For the entries below, repeat exactly each line starting with the one that contains "Expand the Definitions" and going on through the one that contains "Open the financial aid money bag icon", and no others.

::: Data to use

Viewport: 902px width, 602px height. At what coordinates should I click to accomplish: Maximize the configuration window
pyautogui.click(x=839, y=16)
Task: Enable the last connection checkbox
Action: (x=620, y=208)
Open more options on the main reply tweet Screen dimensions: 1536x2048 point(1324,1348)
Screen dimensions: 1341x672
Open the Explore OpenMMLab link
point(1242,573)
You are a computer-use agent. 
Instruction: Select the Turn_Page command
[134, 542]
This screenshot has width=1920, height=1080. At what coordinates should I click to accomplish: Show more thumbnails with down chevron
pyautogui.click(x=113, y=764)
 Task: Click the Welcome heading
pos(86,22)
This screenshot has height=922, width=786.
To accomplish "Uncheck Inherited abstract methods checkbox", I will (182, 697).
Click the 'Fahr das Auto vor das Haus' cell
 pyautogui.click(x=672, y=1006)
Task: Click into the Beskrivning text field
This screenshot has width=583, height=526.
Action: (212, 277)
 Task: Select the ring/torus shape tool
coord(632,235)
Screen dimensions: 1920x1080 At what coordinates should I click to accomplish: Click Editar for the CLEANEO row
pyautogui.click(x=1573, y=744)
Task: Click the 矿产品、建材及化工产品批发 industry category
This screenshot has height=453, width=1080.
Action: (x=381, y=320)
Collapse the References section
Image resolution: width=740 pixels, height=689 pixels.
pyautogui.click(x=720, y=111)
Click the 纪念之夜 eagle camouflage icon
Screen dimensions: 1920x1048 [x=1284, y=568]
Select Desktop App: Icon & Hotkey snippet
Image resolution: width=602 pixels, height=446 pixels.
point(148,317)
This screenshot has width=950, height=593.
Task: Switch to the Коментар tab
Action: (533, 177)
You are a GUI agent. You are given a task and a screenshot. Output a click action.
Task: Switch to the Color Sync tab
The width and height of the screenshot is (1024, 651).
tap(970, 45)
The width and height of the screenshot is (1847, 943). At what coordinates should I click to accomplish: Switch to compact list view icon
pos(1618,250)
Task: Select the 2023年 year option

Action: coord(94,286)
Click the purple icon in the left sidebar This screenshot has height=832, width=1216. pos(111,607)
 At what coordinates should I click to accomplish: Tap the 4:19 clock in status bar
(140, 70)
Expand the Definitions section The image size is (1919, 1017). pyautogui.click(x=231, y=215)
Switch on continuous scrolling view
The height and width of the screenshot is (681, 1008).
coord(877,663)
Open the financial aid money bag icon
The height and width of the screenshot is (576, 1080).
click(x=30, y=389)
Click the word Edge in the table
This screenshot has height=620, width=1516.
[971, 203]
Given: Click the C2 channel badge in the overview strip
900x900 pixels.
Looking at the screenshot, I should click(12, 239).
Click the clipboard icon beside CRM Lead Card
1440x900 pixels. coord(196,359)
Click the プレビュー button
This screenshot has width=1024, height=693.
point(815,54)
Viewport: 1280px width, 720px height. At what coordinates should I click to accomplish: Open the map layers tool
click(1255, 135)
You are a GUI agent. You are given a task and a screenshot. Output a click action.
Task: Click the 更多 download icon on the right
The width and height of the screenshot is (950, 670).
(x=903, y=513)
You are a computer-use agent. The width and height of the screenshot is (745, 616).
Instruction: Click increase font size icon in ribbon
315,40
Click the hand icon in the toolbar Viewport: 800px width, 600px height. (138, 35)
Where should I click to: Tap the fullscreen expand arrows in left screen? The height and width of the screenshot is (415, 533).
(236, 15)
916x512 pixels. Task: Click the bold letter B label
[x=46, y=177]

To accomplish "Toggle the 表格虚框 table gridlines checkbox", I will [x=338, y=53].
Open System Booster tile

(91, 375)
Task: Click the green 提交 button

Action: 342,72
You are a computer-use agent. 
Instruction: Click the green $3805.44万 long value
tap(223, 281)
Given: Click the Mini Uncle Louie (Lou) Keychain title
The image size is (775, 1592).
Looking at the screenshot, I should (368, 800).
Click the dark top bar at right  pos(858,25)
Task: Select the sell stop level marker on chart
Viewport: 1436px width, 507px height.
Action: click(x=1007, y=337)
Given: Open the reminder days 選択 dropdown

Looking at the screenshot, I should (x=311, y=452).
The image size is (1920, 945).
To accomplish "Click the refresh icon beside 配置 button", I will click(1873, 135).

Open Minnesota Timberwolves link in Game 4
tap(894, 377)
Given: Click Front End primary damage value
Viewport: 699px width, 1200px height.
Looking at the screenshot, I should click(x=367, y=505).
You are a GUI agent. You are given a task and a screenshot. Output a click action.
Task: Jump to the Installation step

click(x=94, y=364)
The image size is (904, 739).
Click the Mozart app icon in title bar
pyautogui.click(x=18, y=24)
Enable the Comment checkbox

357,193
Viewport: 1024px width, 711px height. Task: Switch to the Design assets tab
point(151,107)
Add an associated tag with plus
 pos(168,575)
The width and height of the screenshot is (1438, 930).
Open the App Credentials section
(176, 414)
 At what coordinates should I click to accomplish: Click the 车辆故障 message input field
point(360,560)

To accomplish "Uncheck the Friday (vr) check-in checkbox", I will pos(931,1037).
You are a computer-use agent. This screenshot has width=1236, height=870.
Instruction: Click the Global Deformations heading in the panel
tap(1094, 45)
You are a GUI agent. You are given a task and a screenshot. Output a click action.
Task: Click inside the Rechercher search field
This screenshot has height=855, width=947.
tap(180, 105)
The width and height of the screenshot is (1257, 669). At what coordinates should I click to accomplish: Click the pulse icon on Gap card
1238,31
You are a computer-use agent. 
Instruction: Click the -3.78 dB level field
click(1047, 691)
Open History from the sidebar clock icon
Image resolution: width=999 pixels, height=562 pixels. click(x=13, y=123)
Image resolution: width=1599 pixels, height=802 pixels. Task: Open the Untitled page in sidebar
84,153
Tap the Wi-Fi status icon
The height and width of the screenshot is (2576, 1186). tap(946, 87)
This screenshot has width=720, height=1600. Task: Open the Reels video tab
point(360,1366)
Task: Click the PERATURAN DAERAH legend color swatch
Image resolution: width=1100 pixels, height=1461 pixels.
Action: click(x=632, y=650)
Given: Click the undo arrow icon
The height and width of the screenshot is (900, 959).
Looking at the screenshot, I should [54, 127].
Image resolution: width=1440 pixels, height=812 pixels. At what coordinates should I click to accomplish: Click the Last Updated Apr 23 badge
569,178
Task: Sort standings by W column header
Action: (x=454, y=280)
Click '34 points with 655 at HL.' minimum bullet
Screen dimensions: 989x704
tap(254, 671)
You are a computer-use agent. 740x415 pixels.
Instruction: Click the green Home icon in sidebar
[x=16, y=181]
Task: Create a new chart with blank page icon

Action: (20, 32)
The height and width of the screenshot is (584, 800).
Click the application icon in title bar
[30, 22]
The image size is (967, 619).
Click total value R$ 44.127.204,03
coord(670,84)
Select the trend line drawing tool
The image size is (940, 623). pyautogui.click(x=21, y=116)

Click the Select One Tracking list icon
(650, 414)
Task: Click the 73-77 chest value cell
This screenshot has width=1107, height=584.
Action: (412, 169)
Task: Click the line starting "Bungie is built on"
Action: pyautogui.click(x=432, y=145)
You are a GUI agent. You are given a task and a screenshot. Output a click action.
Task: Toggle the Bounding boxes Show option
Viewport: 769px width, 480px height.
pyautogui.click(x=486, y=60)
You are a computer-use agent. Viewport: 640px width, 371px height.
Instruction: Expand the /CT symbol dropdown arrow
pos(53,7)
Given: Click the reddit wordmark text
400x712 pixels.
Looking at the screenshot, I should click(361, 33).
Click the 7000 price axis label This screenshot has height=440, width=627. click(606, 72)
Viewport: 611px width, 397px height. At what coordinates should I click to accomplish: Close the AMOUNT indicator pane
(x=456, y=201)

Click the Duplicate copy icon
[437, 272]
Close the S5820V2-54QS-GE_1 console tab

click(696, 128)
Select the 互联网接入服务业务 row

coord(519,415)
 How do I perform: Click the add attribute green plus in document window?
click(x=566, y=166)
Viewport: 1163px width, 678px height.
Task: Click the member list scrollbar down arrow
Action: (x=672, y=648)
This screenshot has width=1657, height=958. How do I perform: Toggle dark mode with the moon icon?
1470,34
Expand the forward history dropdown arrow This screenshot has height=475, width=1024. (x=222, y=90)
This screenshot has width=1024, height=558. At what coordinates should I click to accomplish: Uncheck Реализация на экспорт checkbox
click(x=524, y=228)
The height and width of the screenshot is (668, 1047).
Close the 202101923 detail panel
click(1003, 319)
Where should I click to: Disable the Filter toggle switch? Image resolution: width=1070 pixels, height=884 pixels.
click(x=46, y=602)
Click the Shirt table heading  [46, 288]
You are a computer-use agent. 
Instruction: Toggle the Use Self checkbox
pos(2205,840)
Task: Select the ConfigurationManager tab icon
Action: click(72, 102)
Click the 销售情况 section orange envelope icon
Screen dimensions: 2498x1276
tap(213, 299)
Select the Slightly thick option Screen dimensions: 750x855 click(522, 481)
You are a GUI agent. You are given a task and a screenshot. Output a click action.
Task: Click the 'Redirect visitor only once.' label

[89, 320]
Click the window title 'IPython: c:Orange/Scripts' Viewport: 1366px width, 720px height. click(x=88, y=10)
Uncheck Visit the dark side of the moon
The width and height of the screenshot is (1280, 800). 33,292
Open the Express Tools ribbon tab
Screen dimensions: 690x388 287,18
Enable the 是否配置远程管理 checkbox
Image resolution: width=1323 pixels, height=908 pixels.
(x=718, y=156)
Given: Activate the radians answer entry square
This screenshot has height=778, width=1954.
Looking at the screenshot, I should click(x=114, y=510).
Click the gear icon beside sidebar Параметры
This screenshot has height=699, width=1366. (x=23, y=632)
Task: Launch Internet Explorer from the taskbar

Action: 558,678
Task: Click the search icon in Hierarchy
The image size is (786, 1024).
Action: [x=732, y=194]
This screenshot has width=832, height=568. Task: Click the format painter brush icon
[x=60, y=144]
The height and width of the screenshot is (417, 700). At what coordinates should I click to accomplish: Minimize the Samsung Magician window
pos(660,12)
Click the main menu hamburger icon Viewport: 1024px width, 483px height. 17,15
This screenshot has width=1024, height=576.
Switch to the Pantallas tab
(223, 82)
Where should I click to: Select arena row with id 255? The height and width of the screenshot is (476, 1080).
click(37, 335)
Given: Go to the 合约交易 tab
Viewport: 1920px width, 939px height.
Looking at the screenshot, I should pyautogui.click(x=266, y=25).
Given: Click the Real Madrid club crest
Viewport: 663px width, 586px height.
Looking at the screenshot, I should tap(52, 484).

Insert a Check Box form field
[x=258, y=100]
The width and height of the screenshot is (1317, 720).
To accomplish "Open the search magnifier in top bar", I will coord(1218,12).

::::::

• [The completed task]
Expand the Definitions section The image size is (1919, 1017). pyautogui.click(x=231, y=215)
Switch on continuous scrolling view
The height and width of the screenshot is (681, 1008).
coord(877,663)
Open the financial aid money bag icon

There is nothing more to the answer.